§ Required action A:
In the passage on arts education in Northern Ireland, by what percentage did entrants to Media and Film Studies fall in 2021?
§ Required action B:
Pick up the passage on arts education in Northern Ireland after its final sentence and continue writing it.

§ Text provided:
★ ★ ★

Figures from CCEA published in 2021 show a decline in NI arts A level entrants for subjects such as English literature seeing an 11% drop off since 2020, art and design at 8% and performing and expressive Arts dropping off by almost 9%. Rather worryingly in these times of misinformation, 2021 saw entrants to Media and Film Studies down by 12.5%. Campaign in the Arts highlight that this is a national crisis, with a 29% drop in arts subjects taken up at A-level since 2010 across the UK. While these figures are a few years old, the current funding crises enabled by our fiscal situation and the policy vacuum caused by the regular absence of government at Stormont give little confidence that this situation has been dramatically reversed.

All this seemed very different in the post GFA glow of 1999. The late Sir Ken Robinson led on two ground-breaking reports in that year. First he developed the All Our Futures that argued that an English national strategy for creative and cultural education was essential. This report was mirrored by Unlocking Creativity which was commissioned by the now defunct DCAL (Department of Culture Arts and Leisure - Northern Ireland being the only administration in the UK without culture being explicitly mentioned in the title, which tells a tale in itself) and drew an ambitious vista of a curriculum that would place creativity at its heart.

★ ★ ★

Source data
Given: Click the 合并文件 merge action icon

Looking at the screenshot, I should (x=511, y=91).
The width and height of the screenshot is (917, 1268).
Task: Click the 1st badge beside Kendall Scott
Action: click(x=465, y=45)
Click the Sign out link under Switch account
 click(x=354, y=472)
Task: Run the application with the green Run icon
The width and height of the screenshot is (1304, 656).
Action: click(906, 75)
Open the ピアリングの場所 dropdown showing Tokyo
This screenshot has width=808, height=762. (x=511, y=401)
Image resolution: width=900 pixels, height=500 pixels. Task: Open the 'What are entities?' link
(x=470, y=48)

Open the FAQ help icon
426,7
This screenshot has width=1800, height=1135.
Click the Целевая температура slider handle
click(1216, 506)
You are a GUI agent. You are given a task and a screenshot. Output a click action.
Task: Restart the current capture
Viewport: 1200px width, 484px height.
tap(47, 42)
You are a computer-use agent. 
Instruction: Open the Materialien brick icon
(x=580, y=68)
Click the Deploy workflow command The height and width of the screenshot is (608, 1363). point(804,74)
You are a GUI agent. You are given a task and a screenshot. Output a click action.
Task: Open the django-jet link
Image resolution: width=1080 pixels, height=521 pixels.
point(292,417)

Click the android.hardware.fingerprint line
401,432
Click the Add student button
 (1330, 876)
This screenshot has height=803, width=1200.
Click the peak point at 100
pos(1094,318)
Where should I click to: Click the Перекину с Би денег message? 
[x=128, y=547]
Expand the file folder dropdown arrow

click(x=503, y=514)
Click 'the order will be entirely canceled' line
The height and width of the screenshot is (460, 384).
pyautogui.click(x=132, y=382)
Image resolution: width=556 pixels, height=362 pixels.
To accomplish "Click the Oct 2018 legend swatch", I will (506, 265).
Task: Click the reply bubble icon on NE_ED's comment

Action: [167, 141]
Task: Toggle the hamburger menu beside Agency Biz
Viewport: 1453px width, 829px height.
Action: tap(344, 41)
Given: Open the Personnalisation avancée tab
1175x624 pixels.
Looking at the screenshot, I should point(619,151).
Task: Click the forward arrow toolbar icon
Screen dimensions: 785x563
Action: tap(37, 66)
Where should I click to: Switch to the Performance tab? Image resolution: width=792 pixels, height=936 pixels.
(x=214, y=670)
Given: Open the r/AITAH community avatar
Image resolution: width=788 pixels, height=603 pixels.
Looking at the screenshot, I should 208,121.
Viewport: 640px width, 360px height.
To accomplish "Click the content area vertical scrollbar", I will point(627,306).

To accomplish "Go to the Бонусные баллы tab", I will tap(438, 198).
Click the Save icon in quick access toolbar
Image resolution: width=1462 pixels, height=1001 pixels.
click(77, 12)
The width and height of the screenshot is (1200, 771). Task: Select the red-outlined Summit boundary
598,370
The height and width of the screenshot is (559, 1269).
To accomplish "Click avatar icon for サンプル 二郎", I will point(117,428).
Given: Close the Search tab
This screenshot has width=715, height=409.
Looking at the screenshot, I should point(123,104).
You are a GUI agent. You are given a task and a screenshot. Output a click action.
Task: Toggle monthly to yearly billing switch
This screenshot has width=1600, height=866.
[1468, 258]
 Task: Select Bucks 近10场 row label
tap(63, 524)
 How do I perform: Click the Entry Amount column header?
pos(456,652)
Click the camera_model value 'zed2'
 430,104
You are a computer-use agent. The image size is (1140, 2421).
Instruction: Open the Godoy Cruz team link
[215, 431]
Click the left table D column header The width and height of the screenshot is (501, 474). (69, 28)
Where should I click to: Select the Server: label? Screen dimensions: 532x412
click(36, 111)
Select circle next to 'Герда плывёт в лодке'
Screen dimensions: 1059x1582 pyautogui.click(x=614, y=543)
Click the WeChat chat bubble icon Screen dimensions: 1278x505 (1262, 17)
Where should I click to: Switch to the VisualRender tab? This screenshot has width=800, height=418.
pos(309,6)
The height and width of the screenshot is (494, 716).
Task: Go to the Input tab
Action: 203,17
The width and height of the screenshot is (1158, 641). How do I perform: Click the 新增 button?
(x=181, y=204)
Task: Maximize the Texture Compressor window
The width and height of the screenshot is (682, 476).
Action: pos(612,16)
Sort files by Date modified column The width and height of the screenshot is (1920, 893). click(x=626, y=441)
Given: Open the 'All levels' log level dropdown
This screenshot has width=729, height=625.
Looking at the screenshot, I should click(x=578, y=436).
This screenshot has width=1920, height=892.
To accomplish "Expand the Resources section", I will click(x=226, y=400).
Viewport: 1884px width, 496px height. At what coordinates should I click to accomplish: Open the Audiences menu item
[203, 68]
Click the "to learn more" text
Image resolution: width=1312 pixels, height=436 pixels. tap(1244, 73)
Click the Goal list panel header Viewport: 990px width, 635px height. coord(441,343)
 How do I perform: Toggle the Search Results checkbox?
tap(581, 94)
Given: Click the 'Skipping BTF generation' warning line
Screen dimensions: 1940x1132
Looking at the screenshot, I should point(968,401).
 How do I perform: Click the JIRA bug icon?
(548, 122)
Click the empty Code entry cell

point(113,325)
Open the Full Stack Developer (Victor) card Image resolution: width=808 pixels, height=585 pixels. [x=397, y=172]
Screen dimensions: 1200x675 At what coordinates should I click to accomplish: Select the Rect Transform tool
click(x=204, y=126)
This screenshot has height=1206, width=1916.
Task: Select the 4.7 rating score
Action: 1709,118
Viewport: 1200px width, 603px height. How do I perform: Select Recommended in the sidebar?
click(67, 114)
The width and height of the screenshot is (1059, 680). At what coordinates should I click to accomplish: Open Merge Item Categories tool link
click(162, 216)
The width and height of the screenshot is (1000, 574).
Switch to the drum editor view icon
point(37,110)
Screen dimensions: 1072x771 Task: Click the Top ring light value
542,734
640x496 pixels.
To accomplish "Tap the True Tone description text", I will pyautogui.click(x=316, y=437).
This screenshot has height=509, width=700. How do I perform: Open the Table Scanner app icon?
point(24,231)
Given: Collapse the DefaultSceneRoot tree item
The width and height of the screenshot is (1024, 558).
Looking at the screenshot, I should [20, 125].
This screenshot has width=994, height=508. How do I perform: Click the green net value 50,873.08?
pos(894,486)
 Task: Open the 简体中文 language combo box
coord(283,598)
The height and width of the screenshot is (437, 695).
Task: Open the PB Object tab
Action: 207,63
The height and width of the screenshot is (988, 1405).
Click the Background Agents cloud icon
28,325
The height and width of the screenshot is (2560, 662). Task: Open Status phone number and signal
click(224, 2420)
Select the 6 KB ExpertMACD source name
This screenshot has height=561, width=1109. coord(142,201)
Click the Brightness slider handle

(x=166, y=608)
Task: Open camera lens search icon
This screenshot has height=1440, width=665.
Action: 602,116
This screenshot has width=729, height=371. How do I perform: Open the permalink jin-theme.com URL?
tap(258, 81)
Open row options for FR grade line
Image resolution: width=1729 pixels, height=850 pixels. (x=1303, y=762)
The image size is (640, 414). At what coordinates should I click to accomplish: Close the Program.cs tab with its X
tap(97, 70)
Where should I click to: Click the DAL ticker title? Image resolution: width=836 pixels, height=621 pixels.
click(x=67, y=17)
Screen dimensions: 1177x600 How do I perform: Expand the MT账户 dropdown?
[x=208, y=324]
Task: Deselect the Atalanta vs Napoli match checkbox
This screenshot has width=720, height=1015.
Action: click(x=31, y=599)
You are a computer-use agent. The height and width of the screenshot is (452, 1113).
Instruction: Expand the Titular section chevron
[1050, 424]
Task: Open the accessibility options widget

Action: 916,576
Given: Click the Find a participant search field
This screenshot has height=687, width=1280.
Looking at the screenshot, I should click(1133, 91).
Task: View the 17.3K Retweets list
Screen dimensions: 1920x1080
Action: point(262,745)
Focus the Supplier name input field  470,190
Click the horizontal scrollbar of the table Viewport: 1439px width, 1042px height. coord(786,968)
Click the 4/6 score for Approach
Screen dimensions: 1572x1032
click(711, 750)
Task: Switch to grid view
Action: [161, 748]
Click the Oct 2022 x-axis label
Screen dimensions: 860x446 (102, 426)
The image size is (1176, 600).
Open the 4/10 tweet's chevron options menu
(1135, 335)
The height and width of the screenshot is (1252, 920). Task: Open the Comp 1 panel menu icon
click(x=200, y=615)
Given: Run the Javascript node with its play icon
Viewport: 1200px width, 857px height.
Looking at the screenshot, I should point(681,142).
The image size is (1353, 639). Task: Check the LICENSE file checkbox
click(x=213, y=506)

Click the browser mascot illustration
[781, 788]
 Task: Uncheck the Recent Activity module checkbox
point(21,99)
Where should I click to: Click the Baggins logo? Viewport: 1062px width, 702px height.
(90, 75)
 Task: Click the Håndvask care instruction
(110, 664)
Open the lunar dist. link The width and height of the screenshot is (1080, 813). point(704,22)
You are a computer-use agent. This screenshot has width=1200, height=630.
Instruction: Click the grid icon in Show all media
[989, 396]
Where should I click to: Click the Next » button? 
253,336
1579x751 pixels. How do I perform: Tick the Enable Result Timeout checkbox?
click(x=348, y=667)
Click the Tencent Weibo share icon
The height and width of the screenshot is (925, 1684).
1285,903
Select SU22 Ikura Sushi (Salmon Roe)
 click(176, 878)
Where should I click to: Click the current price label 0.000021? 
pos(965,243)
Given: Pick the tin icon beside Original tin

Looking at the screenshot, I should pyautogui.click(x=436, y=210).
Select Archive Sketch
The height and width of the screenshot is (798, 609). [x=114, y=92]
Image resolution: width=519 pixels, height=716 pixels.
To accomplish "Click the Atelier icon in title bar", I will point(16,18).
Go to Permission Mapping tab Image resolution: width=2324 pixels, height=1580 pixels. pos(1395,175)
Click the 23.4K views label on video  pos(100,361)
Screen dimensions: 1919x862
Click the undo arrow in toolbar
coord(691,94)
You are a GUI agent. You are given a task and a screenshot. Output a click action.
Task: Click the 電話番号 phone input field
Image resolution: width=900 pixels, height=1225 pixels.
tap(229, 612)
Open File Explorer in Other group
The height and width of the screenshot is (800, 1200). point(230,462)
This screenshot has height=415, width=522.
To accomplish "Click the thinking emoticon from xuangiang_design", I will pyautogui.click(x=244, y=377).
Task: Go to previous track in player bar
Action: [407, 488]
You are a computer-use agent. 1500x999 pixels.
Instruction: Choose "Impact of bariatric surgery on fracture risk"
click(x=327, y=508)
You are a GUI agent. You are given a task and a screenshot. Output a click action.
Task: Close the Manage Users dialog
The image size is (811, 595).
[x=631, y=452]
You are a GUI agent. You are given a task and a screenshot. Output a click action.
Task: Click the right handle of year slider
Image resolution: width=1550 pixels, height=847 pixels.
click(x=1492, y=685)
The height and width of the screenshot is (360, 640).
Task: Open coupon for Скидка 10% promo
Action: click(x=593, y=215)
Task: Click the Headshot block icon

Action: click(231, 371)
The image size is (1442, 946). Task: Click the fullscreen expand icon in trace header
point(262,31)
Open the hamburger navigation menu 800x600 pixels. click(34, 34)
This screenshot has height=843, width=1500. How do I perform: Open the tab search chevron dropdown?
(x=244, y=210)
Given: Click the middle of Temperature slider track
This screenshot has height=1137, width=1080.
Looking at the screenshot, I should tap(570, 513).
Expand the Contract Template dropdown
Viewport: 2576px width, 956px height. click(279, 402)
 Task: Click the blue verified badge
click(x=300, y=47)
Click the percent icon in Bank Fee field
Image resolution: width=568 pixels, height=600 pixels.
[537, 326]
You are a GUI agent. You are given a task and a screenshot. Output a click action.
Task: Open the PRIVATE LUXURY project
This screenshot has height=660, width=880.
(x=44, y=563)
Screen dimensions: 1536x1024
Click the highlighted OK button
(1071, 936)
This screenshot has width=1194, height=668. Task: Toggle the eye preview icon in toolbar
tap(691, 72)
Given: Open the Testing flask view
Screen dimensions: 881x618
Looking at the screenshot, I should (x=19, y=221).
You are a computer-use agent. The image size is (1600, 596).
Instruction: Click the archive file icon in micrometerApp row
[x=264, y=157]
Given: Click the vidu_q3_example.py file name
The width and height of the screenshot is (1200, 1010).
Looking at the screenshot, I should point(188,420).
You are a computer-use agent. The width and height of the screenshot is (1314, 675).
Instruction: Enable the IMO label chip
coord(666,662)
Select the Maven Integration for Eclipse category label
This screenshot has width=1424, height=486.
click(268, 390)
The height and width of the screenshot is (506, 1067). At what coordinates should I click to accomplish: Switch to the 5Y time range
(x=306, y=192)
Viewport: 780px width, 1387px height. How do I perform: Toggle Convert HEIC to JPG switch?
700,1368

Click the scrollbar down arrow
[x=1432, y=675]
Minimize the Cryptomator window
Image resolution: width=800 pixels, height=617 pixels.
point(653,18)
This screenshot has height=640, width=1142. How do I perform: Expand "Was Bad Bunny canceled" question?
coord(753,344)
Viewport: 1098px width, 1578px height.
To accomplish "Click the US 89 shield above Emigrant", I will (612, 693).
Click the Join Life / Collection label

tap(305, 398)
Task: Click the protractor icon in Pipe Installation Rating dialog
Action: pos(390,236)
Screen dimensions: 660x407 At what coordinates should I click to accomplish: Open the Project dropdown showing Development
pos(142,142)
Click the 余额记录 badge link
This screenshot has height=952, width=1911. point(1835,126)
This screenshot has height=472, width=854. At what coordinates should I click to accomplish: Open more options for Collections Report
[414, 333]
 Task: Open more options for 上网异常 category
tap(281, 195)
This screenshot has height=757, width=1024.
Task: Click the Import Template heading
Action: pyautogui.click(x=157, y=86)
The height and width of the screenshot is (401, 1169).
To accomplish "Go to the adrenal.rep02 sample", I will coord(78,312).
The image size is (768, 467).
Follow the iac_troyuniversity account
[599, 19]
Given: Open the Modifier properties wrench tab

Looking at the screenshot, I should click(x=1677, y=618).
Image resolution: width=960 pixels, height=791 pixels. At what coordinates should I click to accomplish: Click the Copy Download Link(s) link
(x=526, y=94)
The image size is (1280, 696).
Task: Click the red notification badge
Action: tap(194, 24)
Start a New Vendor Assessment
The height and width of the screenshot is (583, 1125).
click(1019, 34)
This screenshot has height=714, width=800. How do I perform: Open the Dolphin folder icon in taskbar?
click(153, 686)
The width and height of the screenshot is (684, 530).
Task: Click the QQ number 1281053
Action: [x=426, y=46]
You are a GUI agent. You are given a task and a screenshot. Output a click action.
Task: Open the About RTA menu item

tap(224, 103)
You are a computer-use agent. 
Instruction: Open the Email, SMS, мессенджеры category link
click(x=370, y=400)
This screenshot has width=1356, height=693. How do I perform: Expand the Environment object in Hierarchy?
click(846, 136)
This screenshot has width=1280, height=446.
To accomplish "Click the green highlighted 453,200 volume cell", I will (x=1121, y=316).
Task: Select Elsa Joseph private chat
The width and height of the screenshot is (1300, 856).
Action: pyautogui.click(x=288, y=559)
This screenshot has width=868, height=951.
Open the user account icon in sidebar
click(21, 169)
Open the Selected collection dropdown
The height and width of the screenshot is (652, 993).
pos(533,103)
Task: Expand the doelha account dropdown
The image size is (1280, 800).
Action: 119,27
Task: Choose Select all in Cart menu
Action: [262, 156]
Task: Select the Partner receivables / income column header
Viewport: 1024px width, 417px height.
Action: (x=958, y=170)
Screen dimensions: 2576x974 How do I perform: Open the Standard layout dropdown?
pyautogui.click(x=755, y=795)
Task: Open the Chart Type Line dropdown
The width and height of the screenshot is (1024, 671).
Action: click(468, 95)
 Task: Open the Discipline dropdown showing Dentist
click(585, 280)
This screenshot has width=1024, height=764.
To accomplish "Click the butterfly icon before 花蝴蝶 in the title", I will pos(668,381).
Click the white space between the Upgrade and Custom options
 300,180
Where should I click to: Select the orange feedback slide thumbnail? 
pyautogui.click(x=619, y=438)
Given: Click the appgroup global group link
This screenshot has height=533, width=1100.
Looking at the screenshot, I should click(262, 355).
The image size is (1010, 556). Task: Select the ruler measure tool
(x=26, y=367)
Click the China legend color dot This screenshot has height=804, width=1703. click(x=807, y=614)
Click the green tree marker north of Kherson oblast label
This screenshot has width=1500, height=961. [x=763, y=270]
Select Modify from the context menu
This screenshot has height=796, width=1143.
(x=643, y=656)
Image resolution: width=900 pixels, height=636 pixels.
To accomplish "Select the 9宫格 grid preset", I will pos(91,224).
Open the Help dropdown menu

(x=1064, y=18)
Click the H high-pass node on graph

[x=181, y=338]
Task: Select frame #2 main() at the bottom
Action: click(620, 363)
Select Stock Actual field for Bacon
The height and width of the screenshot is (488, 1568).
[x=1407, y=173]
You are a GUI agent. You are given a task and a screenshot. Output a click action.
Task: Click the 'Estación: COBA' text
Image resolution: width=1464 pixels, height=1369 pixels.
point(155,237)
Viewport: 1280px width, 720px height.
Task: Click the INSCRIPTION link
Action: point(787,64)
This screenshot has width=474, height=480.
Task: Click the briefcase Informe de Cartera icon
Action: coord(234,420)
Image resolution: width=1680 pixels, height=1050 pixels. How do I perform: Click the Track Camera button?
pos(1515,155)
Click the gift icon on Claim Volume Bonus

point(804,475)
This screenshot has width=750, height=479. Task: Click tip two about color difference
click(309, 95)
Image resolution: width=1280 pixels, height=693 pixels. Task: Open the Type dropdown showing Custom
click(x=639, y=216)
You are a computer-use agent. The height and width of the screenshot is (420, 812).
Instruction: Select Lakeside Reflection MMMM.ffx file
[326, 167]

★ ★ ★

§ Expected output A:
12.5%

§ Expected output B:
This report wasn’t ignored entirely and work was fitfully done in the years intervening, but it would be hard for any analysis to argue that it was implemented in full. Excellent work is being done across Northern Ireland to promote creativity and arts, from multi-disciplinary venues such as Derry’s Nerve Centre. NI Science Festival shows how the A can be added to STEM successfully. The approach of Northern Ireland Screen has rightly been praised as an exemplar across the UK driven by a strategic investment in skills and education. In 2020 the CCEA published Teaching With Creativity in 2020, looking to give under pressure teachers guidance in how they could imbue their work with a creative spirit. Unlocking Creativity was a holistic proposal, not simply about making sure everyone could play the flute, but the drop off in the uptake of arts subjects in NI is a signifier that an uncreative base cannot support the creaking, underfunded superstructure.

Even in the face of what you could call the Nolan Conundrum (which hospital ward would you close to increase the arts budget?), the argument that creativity and the arts are integral to the development of skills, improvement of quality of life and vital to the development of a small economy keeps being made. Recent submissions by the Culture, Arts and Heritage Strategy Taskforce that was set up amidst the existential crises of Covid, have shown that this argument will not go away. As Charlotte mentioned in her piece, the crisis in the arts sector demands a cross departmental approach, The Executive as a whole needs to grasp the challenge that Ken Robinson made in 1999 and be brave in putting creativity and arts at the centre of the future society it wants to create.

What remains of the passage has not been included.